The painting is displayed in the Cleveland Museum of Art.
==The painting==
''Glass, Bottle, Fork'' was painted with oils on canvas, in monochromatic shades of brown, grey, black, and white. The painting itself takes an oval shape, although it is now placed in a rectangular frame that measures 93 cm tall and 76 cm wide (37 inches tall and 30 inches wide).〔 ''Glass, Bottle, Fork'' can be seen in the Cleveland Museum of Art in Cleveland, Ohio, with other notable paintings by Picasso, including La Vie (1903), Woman in a Cape (1901), and Harlequin with Violin (1918). Picasso's purpose in painting ''Glass, Bottle, Fork'' was to examine a still-life of everyday objects in terms of flat planes, thoroughly redefining their structural and spatial relationships.

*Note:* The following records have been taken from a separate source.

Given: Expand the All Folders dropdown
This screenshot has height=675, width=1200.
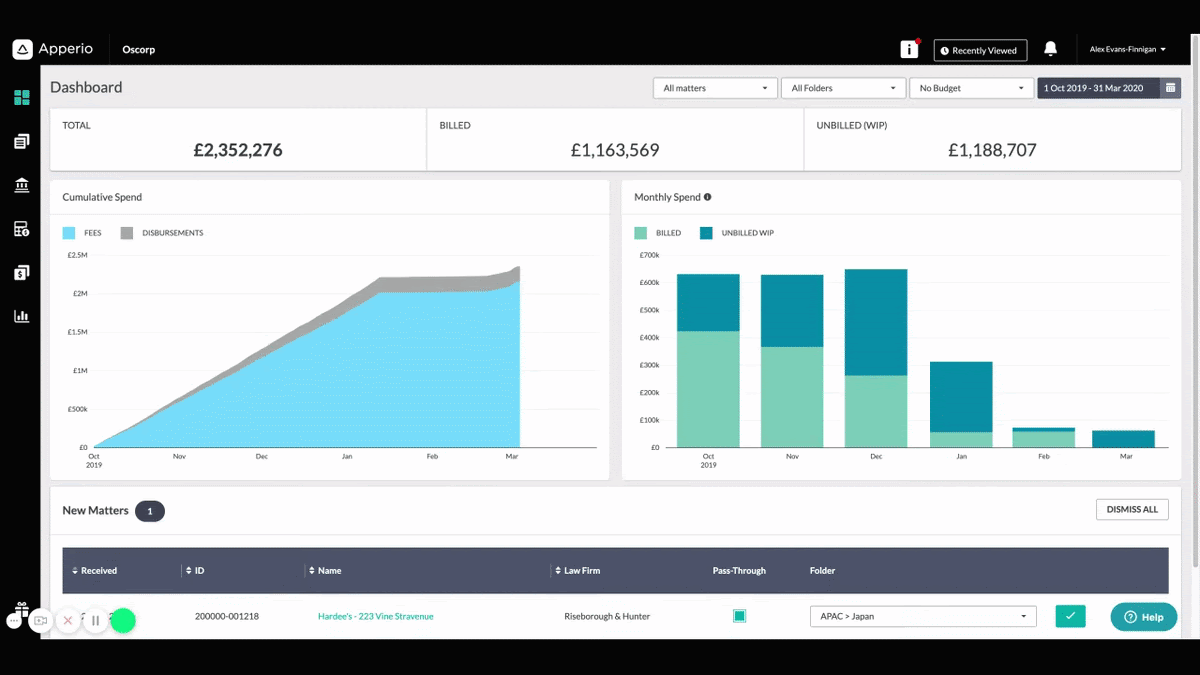Looking at the screenshot, I should pos(843,88).
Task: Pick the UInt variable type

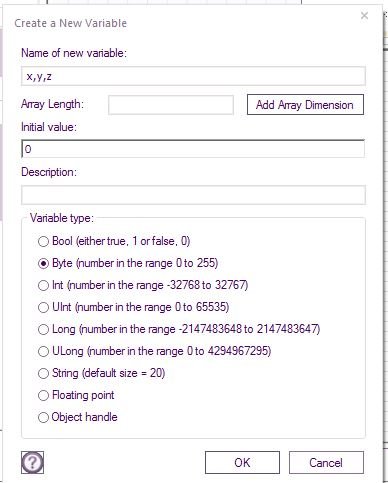Action: (x=43, y=307)
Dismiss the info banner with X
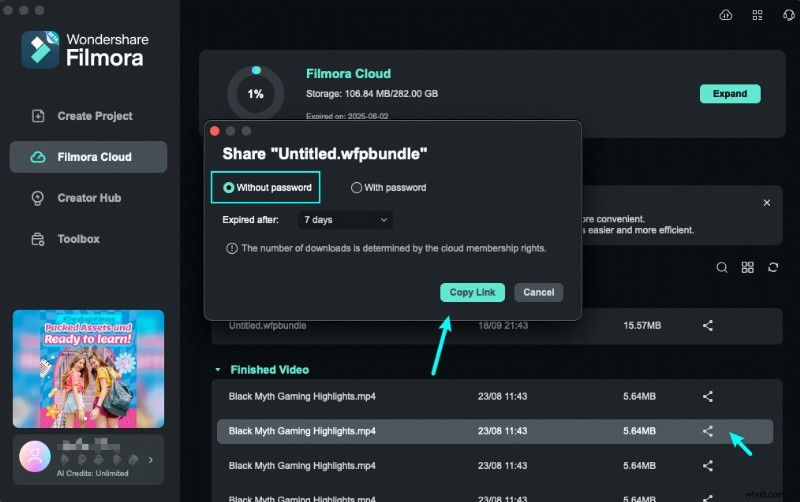Viewport: 800px width, 502px height. click(767, 203)
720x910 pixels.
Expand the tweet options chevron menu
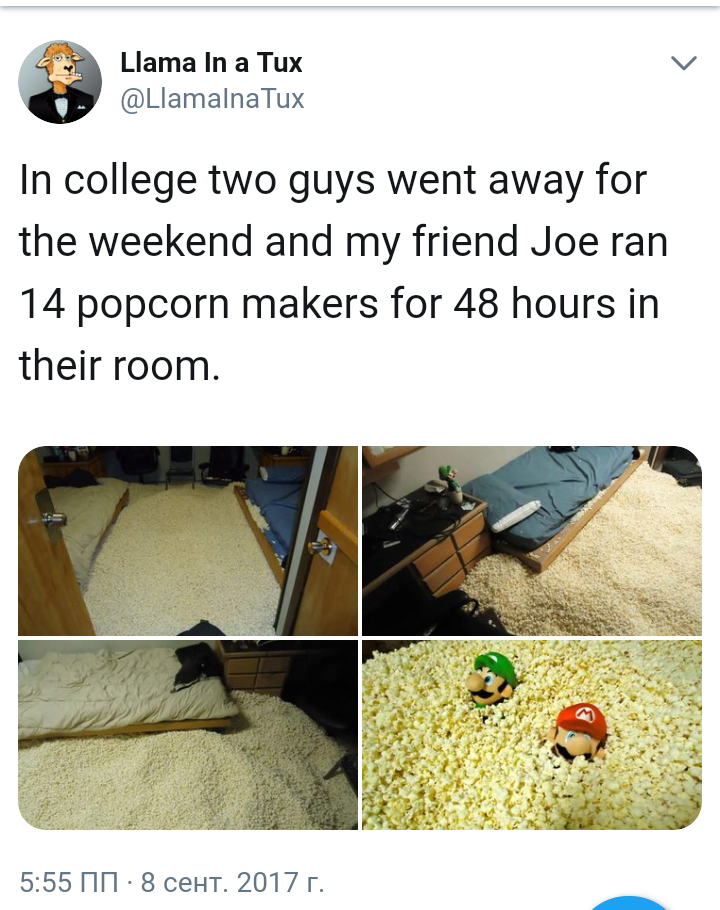683,62
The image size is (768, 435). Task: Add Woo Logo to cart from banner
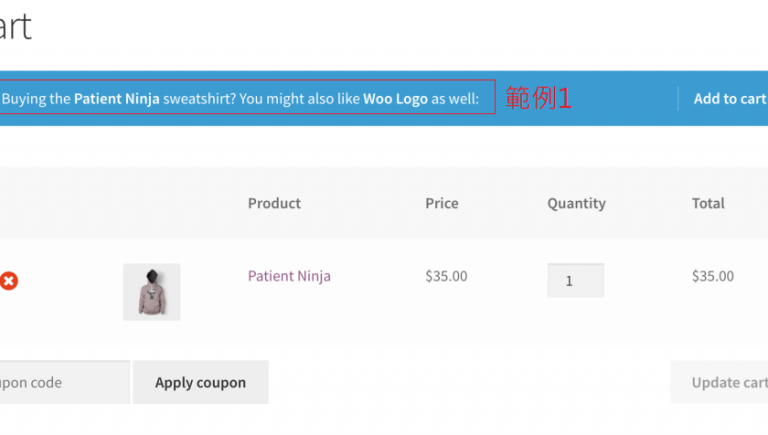729,98
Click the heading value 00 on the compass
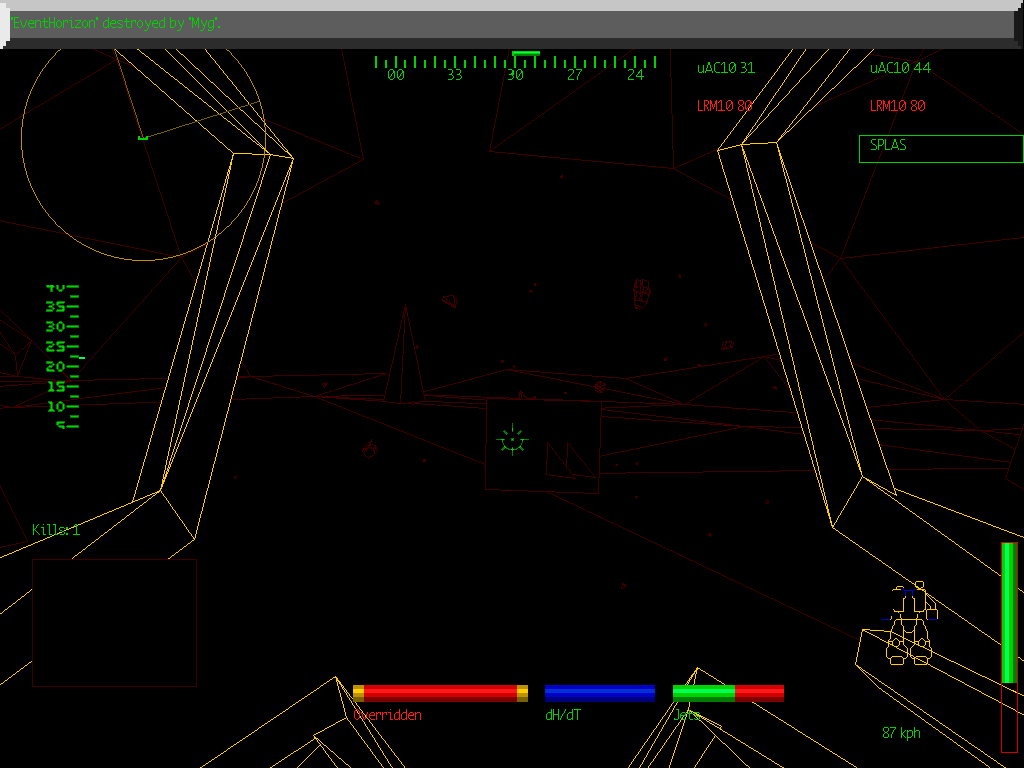 (x=394, y=74)
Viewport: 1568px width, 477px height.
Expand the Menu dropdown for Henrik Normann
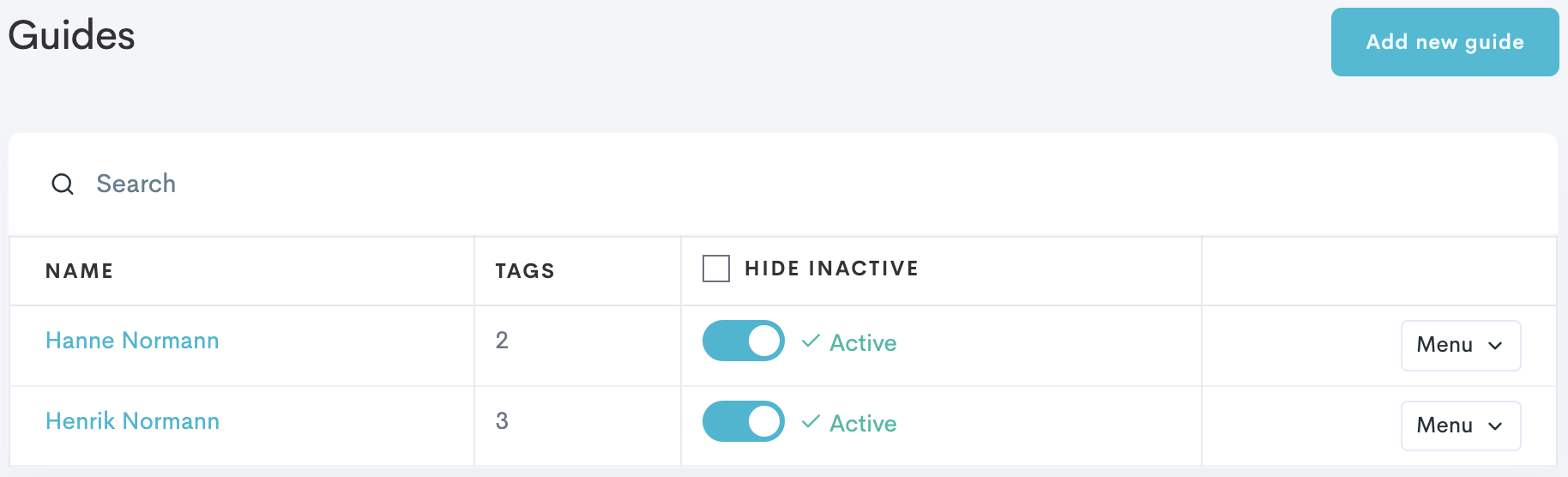(x=1460, y=426)
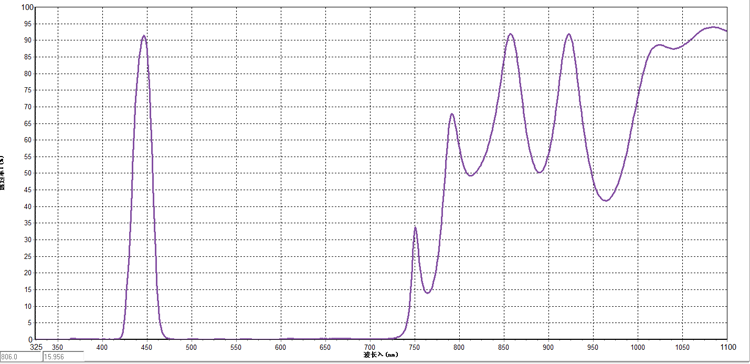Image resolution: width=750 pixels, height=364 pixels.
Task: Click the value readout field showing 15.956
Action: coord(64,357)
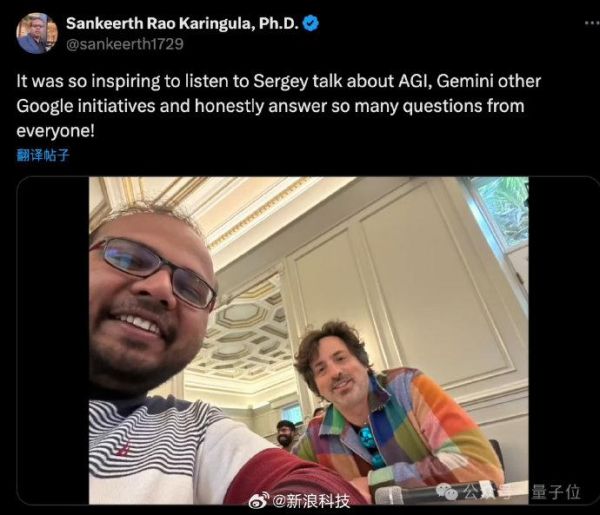The height and width of the screenshot is (515, 600).
Task: Click the word Sergey in the tweet
Action: click(x=280, y=81)
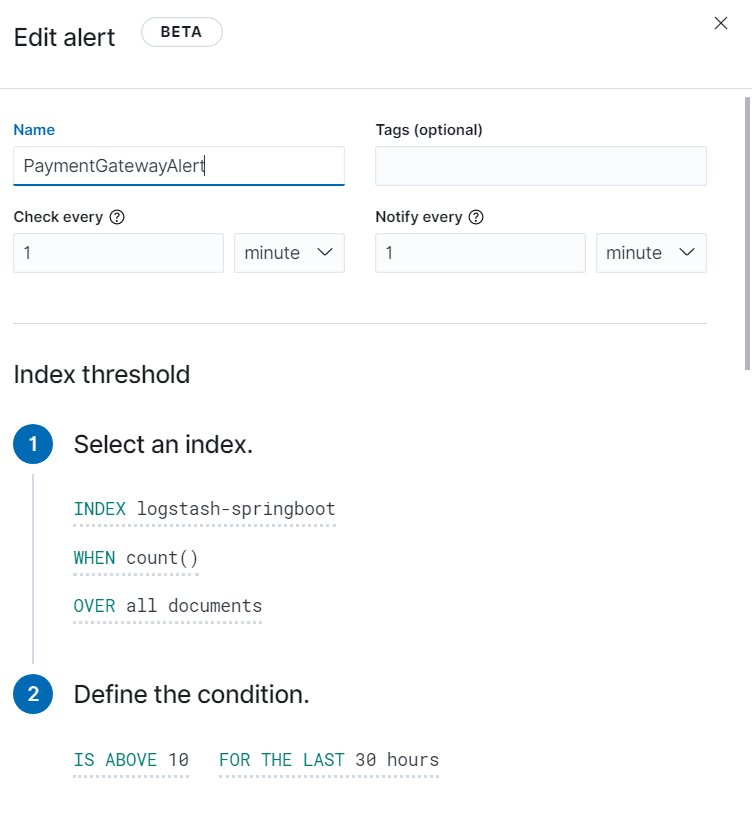Click the step 1 number badge
The width and height of the screenshot is (752, 826).
(33, 444)
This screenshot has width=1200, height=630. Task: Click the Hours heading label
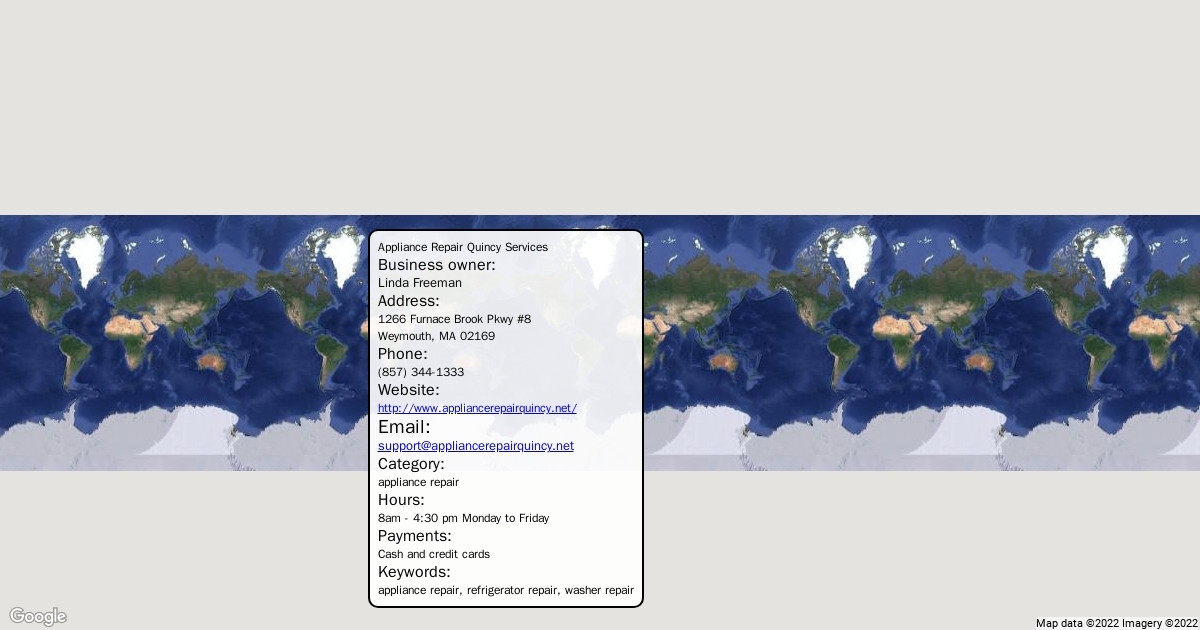click(401, 500)
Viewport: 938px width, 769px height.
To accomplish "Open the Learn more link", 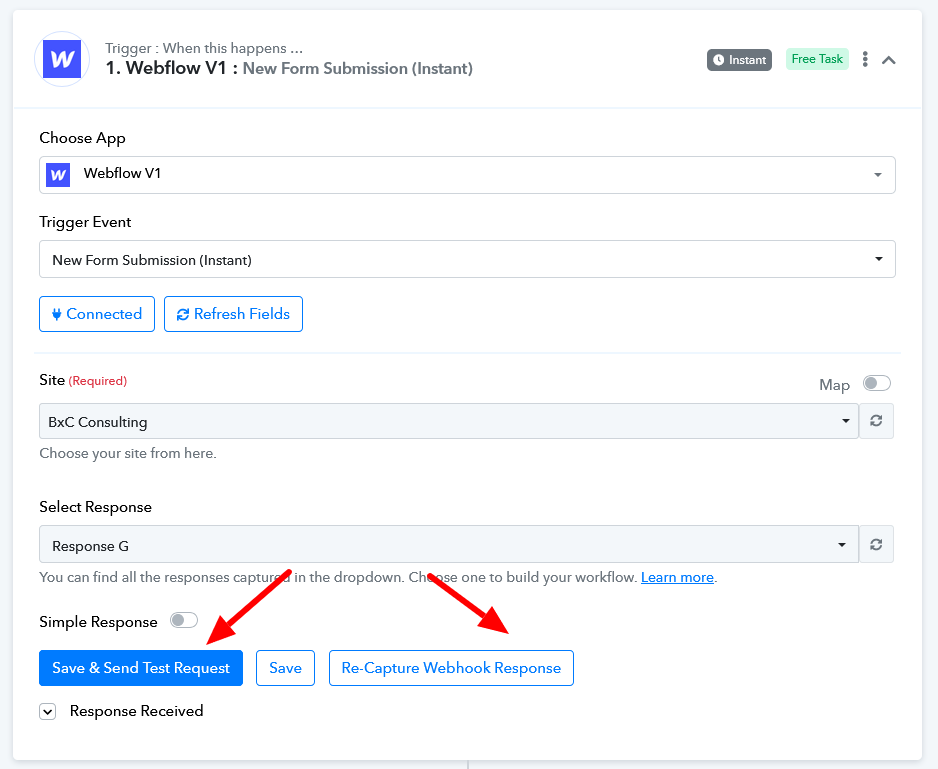I will pos(677,577).
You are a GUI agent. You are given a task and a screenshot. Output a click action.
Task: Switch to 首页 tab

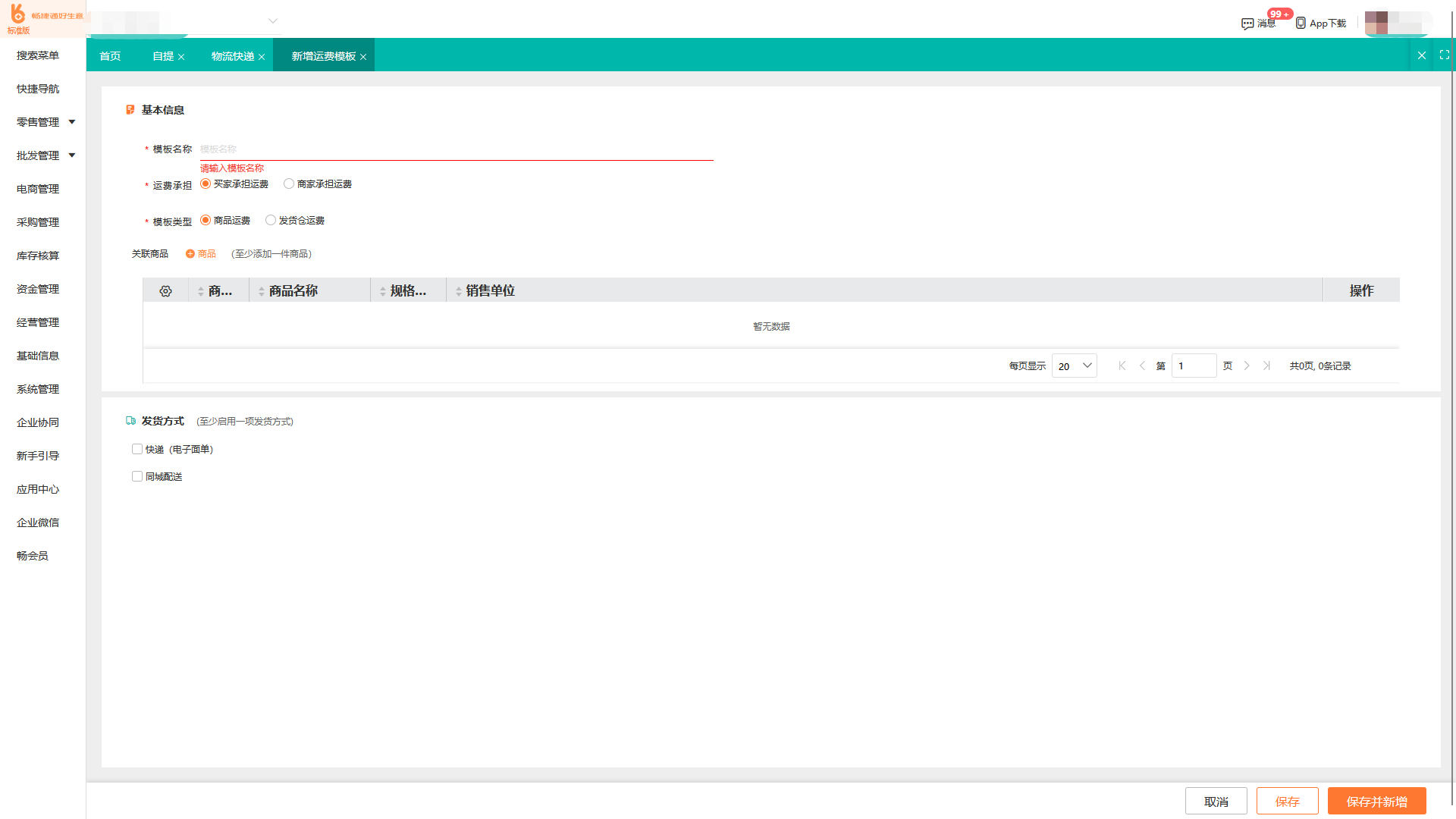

Picasso avoided the use of strong color in this analytical painting, instead relying on the contrasts of tonal shading in brown, gray, black and white to create forms and strengthen spatial interaction. There is no clear perspective in the painting, although a shallow sense of space can be discerned through the overlapping shapes and forms, which creates a step-by-step movement back into the picture plane. The viewer's eye is guided around the painting and into the center by the presence of curving black lines that mimic the oval shape of the canvas, although the composition remains chiefly architectural.〔 Bottle, Glass, Fork presents a highly ordered structure that is meant to represent a still-life of objects arranged on a café table, although the forms are initially difficult to distinguish.